— Data records —
┌────────
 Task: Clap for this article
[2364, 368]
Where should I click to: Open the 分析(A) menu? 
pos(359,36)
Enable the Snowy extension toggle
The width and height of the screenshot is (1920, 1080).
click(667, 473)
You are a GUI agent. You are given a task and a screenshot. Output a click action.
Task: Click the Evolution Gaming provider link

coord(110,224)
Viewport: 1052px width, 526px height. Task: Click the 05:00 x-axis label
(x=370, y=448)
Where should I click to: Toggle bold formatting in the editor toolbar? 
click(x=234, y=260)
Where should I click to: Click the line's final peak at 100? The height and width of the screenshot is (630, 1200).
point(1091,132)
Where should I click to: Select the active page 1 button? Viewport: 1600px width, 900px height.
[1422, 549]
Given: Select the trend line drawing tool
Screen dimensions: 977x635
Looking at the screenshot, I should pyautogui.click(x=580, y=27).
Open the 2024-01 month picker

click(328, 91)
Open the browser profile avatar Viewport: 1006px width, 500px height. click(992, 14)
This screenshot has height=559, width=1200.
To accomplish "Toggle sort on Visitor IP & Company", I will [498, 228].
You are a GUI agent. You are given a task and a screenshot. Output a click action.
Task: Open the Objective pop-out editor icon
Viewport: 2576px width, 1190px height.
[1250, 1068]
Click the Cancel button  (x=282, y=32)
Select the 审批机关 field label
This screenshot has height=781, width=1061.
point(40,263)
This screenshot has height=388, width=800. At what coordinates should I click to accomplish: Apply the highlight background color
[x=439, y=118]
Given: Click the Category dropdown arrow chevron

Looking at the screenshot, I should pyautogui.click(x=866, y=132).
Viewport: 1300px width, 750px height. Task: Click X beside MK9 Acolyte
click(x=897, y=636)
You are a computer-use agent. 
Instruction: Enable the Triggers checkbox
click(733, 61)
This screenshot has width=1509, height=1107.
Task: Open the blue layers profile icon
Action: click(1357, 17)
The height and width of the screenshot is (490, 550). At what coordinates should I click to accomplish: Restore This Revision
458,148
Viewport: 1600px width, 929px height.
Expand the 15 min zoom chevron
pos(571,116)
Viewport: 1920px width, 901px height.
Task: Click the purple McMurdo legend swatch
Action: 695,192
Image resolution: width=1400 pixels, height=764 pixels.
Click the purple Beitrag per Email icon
└────────
Reproduce the lines of the material without any changes, beginning with the line containing "You are a computer-use agent." and ending with the line containing "Action: 695,192".

You are a computer-use agent. 
Instruction: Enable the Triggers checkbox
click(733, 61)
This screenshot has width=1509, height=1107.
Task: Open the blue layers profile icon
Action: click(1357, 17)
The height and width of the screenshot is (490, 550). At what coordinates should I click to accomplish: Restore This Revision
458,148
Viewport: 1600px width, 929px height.
Expand the 15 min zoom chevron
pos(571,116)
Viewport: 1920px width, 901px height.
Task: Click the purple McMurdo legend swatch
Action: 695,192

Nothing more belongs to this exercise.